Напрасно думаютъ, что городовой есть маленькій человѣкъ, а я этого вовсе не примѣчаю, и вотъ сколько служу, вижу, напротивъ, что мой постъ чрезвычайно важный. На моемъ пунктѣ, гдѣ я стою, мнѣ все подвластно и я это очень ясно доказалъ одному заспорившему обывателю. Онъ, конечно, глупъ и не знаетъ нашей инструкціи, а я ее хорошо изучилъ. Когда я опредѣлялся, мнѣ, правда, приставъ ничего особеннаго не говорилъ, но тогда и время было такое. Онъ мнѣ только наказывалъ: "смотри,-- говоритъ,-- Парфентьевъ, примѣчай особенно, чтобы этого самаго "духу" не было, да "подозрительный человѣкъ" чтобы не шлялся безъ особеннаго дѣла, а какъ замѣтишь "духъ", сейчасъ искореняй по мѣрѣ силъ и доноси, а подозрительнаго человѣка тащи въ кварталъ,-- и я это соблюдалъ. Духъ у насъ вездѣ былъ чистый, здоровый, потому -- я самъ заглядывалъ во всѣ дворы и въ выгребныя ямы и если гдѣ не въ порядкѣ, то у меня сейчасъ дворникъ былъ въ отвѣтѣ. Я не вездѣ дѣйствовалъ силой, ибо намъ и на этотъ счетъ было приказаніе, чтобы если гдѣ можно, такъ дѣйствовать увѣщаніемъ; и вотъ, я помню, въ одномъ дворѣ я выговаривалъ дворнику, что, молъ, такъ не годится. "Надо,-- говорю,-- соблюдать чистоту, чтобъ этого духу никакого не было.

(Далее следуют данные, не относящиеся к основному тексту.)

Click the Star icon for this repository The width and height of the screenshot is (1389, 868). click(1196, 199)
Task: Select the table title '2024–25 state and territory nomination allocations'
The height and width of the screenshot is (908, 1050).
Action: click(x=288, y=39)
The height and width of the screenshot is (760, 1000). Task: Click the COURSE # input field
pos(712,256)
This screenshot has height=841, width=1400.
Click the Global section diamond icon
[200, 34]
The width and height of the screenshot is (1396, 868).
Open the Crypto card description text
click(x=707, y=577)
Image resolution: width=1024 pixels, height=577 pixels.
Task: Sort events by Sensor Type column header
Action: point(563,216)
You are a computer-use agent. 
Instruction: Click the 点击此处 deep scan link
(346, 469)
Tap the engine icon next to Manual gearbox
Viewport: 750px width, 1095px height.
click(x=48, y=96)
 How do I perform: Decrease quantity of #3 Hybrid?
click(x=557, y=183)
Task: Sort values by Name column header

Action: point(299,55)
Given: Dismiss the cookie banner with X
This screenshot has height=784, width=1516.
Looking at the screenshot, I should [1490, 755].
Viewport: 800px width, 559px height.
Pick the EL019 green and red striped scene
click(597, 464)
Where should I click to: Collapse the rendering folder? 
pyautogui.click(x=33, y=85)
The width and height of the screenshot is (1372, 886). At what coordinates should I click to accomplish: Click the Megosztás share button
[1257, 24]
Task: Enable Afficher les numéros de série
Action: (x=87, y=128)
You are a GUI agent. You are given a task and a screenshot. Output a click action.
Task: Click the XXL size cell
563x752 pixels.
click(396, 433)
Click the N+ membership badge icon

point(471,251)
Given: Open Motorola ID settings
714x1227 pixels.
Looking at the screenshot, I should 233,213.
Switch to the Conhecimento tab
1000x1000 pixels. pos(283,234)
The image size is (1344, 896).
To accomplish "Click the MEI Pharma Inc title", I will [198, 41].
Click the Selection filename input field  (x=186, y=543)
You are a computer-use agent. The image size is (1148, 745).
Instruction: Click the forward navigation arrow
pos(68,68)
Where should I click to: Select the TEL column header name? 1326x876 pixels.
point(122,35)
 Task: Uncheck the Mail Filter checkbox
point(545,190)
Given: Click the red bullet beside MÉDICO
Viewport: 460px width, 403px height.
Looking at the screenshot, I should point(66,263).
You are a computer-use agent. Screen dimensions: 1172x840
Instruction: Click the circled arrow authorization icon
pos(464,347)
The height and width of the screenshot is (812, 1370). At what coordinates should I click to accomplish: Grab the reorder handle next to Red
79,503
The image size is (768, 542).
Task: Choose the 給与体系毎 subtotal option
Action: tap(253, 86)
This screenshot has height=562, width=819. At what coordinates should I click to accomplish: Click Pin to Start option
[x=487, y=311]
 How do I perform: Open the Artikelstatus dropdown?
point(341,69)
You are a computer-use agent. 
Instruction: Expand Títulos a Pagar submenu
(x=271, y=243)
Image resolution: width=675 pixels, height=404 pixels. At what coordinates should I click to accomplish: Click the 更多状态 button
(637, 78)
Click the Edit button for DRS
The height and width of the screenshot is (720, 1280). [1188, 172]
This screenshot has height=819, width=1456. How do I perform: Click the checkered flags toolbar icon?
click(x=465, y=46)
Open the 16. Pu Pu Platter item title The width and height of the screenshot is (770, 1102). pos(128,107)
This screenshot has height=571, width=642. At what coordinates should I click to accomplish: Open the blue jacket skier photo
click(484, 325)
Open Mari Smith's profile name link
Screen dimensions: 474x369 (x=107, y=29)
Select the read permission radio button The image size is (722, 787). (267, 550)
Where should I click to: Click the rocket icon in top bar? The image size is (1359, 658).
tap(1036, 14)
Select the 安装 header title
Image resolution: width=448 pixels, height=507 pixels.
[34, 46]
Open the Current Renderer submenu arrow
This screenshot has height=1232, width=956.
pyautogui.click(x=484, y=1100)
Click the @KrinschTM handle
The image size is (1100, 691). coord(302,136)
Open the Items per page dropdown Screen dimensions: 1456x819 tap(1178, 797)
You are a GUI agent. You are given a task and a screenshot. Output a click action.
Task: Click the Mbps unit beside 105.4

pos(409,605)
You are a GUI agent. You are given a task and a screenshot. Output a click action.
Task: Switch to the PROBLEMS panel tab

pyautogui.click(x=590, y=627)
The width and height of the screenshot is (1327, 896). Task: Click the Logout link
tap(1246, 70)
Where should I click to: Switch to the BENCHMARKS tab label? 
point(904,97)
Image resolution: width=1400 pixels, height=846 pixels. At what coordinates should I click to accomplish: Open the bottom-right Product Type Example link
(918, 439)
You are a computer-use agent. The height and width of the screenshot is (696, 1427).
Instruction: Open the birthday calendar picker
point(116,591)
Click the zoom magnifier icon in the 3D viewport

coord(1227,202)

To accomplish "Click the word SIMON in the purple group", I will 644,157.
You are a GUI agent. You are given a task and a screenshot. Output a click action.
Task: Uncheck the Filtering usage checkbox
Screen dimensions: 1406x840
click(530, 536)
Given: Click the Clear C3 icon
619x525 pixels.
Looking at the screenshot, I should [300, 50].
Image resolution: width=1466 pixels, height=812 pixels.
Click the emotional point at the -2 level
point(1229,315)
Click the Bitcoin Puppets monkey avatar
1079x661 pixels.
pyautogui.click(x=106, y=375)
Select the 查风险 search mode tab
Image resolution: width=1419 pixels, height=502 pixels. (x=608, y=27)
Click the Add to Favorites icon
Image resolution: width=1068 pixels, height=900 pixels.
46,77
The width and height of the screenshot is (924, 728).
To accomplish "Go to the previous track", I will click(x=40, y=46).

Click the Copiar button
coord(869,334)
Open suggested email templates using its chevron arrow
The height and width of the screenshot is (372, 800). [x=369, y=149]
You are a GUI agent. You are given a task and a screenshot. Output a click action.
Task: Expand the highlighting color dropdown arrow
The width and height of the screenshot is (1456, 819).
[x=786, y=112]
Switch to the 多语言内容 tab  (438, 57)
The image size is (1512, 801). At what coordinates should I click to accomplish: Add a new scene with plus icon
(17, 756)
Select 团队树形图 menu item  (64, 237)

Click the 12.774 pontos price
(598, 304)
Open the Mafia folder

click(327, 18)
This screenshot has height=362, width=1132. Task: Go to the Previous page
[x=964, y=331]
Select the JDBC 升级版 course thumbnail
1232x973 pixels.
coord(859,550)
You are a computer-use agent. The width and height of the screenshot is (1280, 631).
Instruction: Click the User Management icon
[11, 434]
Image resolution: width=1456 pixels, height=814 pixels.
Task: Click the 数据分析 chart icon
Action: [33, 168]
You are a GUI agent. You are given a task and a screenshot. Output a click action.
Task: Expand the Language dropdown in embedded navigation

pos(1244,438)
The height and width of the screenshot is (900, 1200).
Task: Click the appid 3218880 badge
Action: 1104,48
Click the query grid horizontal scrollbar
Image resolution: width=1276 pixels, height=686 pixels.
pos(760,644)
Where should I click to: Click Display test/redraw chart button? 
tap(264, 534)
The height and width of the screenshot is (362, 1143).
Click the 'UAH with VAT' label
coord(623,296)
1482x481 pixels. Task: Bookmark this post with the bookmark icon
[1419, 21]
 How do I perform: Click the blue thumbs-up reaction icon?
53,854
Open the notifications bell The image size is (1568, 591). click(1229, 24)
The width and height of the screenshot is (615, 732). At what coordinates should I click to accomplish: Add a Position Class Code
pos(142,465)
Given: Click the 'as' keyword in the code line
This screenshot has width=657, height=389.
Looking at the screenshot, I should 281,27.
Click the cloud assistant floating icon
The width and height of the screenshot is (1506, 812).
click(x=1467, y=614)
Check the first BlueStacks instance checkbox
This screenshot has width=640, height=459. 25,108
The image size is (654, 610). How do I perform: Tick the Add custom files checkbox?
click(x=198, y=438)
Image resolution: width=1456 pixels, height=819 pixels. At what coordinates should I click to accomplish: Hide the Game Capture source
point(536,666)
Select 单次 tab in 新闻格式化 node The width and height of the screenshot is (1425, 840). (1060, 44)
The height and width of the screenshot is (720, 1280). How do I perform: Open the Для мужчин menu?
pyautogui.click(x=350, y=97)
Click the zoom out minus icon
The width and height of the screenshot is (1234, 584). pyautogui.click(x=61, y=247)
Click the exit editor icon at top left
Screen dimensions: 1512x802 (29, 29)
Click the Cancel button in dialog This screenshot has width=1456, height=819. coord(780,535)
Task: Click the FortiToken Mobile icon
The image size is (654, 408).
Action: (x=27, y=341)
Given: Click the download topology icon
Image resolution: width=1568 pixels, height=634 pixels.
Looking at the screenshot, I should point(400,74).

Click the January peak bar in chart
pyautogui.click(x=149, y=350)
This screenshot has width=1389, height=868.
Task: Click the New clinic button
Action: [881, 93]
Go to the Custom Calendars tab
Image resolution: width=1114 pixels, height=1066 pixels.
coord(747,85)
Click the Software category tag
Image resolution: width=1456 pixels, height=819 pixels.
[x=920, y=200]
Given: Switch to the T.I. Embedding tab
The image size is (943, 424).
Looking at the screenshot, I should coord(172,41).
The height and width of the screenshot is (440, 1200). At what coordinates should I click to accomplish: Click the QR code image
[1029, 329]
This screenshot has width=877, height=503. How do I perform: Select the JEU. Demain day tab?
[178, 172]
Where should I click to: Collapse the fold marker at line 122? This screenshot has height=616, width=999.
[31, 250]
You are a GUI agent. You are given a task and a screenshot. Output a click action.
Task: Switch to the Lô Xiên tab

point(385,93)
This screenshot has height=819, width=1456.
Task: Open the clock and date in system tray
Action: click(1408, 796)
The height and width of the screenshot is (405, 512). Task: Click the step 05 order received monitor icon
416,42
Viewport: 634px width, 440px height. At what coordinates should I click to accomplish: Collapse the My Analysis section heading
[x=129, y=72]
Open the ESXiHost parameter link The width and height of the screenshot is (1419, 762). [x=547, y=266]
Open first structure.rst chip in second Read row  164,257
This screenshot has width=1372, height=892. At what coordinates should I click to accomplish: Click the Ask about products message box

Начальство,-- говорю,-- требуетъ, чтобы на дворѣ было чисто, все равно, какъ на совѣсти у человѣка, чтобы, значитъ, никакое вредное испареніе не исходило". Ну, а онъ мнѣ отвѣчалъ: "этого никакъ невозможно, потому что,-- говоритъ,-- у нашего хозяина совѣсти вовсе нѣту, онъ,-- говоритъ,-- дровянникъ".

Помню, какъ-то меня призываетъ приставъ и говоритъ: "послушай, Парфентьевъ, тамъ у тебя есть одинъ домикъ,-- на углу стоитъ и вывѣска тамъ "Переплетное заведеніе",-- тотъ домикъ,-- говоритъ,-- мнѣ что то не нравится, наблюдай, пожалуйста, что тамъ за духъ господствуетъ". Я докладываю: "что ничего, молъ, я не примѣчалъ, ваше-скородіе, духъ тамъ чистый и выгребныя ямы въ порядкѣ, испареніевъ вредныхъ,-- говорю,-- нѣтъ, и,-- говорю,-- та самая "ретирадная комиссія" была, такъ и то,-- говорю,-- довольна осталась. А приставъ мнѣ говоритъ: "ахъ ты, дуракъ, да развѣ я тебя про такой духъ спрашиваю?"

-- Да про какой же?

-- Какъ, про какой? Это я про особый духъ, т. е., пояснилъ онъ, про "духъ нашего времени". Это, говоритъ, собственно и не духъ, а скорѣе "вѣяніе", направленіе, такъ ты, вотъ, наблюдай это вѣяніе, а не духъ.

Получивши новую инструкцію, я сталъ наблюдать и за вѣяніемъ, но, однако, какъ ни наблюдалъ, ничего не могъ примѣтить: какъ будто никакого вѣянія ни откуда не идетъ.

Черезъ недѣлю доношу, что, молъ, по моимъ наблюденіямъ, никакого вѣянія не оказалось.

Тогда приставъ сталъ меня распрашивать про подозрительныхъ людей, отчего, молъ, я никакого такого человѣка до сихъ поръ ему не представилъ, и опять велѣлъ наблюдать за домикомъ, гдѣ была переплетная.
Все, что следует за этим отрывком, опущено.